= 記述課題 A =
「from」という語を含む行をレコードからすべて探し出し、一行ずつ書き写してもらえますか？

= 抜粋箇所 =
+ + +

2023-12-12 @新国立劇場
【指揮】パトリック・ハーン
【演出】ハインツ・ツェドニク
【美術・衣裳】オラフ・ツォンベック
【振付】マリア・ルイーズ・ヤスカ
【照明】立田雄士
合唱⇒新国立劇場合唱団
バレエ⇒東京シティ・バレエ団
管弦楽⇒東京フィルハーモニー交響楽団
ガブリエル・フォン・アイゼンシュタイン⇒ジョナサン・マクガヴァン*
ロザリンデ⇒エレオノーレ・マルグエッレ*
フランク⇒畠山茂(ヘンリー・ワディントンから変更)
オルロフスキー公爵⇒タマラ・グーラ*
アルフレード⇒伊藤達人
ファルケ博士⇒トーマス・タツル*
アデーレ⇒シェシュティン・アヴェモ*
ブリント博士⇒青地英幸
フロッシュ⇒ホルスト・ラムネク**
イーダ⇒伊藤晴
--------外国人新国立劇場出演履歴-------
*新登場
**15年「こうもり」フランク役
ヨハン・シュトラウスⅡ「こうもり」
全3幕〈ドイツ語上演/日本語及び英語字幕付〉
予定上演時間:約3時間05分
第Ⅰ幕 50分
休憩 30分
第Ⅱ・Ⅲ幕 105分
予告篇的「序曲」の中では出色の出来ではないかと思うくらいよくできた序曲で、本篇中の主要な旋律を網羅して、音楽が心地良いだけではなく、これから始まる本篇の内容を彷彿とさせて、期待と気運を大いに盛り上げてくれる。

+ + +

= 記述課題 B =
上の「こうもり」公演の記載について、「全3幕〈ドイツ語上演/日本語及び英語字幕付〉」を含む箇所から書き始めて「運を大いに盛り上げてくれる。」の後で止め、その範囲を一字一句変えずに写してもらえますか？

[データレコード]
+ + +

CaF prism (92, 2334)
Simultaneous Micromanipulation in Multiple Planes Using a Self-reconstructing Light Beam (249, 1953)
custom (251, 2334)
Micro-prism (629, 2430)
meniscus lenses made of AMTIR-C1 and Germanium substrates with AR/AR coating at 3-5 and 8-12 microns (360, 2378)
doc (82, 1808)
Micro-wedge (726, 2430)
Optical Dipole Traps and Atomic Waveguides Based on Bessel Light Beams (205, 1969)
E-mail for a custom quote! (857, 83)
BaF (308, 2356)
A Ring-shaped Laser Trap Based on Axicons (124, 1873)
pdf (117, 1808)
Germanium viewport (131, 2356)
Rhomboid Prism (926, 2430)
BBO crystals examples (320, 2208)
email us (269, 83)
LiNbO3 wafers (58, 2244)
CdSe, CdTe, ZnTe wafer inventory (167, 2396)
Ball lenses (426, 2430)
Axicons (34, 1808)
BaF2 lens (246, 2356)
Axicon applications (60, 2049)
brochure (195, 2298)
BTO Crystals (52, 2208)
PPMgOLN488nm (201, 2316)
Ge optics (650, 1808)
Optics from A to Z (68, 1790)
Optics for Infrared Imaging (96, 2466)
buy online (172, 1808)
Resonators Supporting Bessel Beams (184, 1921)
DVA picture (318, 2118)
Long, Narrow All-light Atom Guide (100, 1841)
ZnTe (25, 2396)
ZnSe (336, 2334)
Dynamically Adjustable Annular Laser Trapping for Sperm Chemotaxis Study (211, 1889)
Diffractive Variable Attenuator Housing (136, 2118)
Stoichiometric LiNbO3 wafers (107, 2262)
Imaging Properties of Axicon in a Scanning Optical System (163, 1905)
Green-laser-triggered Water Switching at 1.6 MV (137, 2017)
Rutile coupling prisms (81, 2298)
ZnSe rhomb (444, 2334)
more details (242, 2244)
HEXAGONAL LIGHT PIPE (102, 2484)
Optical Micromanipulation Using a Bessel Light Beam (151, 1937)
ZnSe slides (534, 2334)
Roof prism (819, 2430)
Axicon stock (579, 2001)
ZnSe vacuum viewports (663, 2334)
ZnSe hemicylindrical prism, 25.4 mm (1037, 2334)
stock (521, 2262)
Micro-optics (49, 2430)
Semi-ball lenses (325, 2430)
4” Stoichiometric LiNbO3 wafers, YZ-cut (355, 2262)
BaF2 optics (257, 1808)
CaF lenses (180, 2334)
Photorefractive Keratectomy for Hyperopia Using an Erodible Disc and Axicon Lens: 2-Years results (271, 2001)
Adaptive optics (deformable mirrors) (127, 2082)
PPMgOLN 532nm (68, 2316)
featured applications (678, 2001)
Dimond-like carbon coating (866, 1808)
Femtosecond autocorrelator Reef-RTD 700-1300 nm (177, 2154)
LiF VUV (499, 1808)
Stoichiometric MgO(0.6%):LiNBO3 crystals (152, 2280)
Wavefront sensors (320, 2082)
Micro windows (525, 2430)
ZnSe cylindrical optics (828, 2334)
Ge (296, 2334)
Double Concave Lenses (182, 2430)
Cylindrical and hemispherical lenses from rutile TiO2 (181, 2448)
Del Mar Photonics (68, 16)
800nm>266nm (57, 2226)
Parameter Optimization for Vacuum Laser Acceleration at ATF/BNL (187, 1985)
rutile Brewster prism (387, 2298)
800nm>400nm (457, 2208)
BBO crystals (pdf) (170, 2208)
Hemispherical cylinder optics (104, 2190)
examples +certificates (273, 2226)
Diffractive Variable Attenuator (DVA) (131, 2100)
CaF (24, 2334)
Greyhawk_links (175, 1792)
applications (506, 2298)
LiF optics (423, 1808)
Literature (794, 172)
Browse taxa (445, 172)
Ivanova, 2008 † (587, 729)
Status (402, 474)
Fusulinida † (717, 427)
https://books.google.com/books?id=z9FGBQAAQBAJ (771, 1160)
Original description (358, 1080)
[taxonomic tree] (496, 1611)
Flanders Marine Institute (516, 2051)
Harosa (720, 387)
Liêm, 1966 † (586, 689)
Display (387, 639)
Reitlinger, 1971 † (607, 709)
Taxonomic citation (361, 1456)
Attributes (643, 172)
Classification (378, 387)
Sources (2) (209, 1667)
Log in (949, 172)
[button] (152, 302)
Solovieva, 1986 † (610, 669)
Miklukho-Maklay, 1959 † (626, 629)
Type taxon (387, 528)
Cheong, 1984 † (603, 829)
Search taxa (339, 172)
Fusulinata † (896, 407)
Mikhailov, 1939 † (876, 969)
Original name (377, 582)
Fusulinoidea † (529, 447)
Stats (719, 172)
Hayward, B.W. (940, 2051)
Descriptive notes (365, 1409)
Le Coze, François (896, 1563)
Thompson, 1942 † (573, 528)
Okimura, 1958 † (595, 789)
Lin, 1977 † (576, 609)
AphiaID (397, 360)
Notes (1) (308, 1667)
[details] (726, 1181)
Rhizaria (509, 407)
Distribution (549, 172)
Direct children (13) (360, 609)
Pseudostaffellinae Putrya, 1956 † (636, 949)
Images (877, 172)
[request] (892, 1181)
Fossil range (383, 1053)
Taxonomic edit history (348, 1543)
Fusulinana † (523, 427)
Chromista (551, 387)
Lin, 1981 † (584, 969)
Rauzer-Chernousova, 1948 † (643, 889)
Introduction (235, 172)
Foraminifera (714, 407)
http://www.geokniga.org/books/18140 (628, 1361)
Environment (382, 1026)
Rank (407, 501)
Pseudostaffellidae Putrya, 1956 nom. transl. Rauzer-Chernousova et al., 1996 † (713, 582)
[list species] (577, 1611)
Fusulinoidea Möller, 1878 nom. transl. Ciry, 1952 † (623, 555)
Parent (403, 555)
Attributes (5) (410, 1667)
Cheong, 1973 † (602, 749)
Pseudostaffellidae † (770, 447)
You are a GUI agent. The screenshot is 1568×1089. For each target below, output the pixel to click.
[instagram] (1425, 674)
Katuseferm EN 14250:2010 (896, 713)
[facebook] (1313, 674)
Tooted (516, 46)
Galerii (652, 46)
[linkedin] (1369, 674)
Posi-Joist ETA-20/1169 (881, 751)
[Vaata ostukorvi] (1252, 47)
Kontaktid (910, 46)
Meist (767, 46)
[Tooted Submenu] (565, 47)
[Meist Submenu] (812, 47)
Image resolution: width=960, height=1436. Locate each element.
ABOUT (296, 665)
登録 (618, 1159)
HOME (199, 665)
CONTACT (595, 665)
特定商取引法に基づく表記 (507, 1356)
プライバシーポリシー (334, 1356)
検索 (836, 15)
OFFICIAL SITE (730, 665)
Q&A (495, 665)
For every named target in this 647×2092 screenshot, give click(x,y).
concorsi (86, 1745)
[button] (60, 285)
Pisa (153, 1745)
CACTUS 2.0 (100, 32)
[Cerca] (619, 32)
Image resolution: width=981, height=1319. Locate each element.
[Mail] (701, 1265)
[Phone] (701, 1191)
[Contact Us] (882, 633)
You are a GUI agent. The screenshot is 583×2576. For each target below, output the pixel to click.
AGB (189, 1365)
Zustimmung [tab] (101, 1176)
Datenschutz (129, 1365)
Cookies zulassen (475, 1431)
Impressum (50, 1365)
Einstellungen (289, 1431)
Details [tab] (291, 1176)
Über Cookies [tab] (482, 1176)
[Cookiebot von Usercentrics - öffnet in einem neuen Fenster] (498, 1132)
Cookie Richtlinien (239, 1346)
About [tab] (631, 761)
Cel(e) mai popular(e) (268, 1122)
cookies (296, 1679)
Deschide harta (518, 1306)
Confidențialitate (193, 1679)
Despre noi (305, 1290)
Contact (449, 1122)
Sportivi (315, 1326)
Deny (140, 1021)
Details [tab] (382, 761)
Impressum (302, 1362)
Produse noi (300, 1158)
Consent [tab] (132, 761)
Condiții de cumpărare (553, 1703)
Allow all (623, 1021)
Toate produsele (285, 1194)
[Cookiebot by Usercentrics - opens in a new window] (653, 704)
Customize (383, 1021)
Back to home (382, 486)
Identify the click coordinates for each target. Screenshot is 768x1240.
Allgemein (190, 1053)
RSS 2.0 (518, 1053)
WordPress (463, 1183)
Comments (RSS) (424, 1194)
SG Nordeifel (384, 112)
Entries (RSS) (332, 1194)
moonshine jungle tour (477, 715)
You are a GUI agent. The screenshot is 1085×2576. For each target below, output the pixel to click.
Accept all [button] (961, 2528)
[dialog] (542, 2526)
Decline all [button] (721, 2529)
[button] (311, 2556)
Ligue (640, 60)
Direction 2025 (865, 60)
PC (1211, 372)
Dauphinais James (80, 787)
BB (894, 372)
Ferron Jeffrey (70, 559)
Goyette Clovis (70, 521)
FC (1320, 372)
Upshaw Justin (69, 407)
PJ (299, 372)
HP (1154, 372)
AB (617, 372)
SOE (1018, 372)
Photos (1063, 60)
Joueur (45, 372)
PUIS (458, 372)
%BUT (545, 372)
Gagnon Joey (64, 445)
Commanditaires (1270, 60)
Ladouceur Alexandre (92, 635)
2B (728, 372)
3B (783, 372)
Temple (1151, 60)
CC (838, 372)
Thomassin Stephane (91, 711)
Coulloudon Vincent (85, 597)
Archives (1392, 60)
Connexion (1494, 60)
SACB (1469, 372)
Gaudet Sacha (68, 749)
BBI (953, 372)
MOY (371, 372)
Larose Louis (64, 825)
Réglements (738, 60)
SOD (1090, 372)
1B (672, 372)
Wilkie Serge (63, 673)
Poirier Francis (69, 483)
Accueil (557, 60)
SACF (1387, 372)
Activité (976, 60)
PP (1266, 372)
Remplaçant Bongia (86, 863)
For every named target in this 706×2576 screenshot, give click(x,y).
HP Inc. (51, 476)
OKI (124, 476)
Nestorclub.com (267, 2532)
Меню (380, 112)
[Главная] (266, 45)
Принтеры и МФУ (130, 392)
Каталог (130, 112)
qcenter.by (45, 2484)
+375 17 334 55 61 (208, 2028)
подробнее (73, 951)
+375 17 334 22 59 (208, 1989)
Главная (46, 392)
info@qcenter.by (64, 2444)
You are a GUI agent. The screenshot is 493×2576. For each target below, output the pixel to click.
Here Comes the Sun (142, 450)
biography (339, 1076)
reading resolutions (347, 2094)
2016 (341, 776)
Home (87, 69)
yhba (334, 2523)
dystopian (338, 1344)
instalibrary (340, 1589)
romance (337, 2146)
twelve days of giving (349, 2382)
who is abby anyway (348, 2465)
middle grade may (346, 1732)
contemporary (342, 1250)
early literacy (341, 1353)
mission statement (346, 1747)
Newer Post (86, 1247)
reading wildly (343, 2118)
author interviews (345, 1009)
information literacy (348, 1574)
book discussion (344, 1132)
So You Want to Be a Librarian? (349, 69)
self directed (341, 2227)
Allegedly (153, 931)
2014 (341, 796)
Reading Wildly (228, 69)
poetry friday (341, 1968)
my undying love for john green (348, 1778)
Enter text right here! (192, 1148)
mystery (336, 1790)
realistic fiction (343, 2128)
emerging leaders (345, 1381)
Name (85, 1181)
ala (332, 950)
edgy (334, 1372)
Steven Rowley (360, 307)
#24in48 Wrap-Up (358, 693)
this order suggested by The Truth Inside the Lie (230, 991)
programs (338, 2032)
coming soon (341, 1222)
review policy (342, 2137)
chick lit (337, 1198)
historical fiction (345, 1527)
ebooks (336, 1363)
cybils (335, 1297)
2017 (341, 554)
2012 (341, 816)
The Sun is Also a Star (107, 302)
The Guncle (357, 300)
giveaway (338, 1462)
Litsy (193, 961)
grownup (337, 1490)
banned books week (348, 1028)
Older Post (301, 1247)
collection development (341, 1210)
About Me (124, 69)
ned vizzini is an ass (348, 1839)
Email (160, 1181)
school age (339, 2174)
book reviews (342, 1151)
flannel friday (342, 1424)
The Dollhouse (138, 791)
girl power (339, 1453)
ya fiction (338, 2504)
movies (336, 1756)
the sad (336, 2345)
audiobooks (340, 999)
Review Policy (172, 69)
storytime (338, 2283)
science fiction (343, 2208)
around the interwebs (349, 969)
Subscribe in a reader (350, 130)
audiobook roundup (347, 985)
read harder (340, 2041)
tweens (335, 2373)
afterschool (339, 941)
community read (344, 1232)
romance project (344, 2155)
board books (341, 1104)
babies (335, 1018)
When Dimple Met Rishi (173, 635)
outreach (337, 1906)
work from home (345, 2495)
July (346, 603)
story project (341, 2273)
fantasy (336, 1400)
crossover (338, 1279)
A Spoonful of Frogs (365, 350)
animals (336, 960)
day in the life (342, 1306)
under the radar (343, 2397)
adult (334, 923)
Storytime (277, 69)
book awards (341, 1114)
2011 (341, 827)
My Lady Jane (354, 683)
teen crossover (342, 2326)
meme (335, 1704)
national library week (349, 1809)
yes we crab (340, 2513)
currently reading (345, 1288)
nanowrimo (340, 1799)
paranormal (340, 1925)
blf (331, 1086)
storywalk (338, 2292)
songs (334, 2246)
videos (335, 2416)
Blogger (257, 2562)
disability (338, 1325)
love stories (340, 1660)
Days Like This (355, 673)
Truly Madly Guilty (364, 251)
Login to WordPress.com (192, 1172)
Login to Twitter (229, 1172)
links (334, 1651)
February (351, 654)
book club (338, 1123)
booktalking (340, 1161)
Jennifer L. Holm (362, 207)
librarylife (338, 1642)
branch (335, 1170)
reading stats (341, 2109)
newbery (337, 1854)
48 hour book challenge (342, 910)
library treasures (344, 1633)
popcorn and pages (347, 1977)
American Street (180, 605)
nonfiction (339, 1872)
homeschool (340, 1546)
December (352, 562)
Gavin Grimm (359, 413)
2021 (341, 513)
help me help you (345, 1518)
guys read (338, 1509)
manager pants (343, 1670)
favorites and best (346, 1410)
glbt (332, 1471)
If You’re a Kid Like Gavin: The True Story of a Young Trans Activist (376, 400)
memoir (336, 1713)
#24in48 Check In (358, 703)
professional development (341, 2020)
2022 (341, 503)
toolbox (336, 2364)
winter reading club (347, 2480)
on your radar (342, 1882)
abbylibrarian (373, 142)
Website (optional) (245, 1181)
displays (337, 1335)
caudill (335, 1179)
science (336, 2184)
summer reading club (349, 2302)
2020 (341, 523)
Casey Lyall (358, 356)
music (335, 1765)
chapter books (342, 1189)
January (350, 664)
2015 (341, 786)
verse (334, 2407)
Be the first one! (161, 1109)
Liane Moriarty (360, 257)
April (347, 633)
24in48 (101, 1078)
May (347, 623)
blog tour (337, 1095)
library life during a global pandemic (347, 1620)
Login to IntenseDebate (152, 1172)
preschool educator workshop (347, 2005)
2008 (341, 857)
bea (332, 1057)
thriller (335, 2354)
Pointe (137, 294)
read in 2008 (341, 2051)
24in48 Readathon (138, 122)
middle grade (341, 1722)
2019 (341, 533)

+ + +

= 解答全文 A =
Optics from A to Z (68, 1790)
Cylindrical and hemispherical lenses from rutile TiO2 (181, 2448)
work from home (345, 2495)

= 解答全文 B =
全3幕〈ドイツ語上演/日本語及び英語字幕付〉
予定上演時間:約3時間05分
第Ⅰ幕 50分
休憩 30分
第Ⅱ・Ⅲ幕 105分
予告篇的「序曲」の中では出色の出来ではないかと思うくらいよくできた序曲で、本篇中の主要な旋律を網羅して、音楽が心地良いだけではなく、これから始まる本篇の内容を彷彿とさせて、期待と気運を大いに盛り上げてくれる。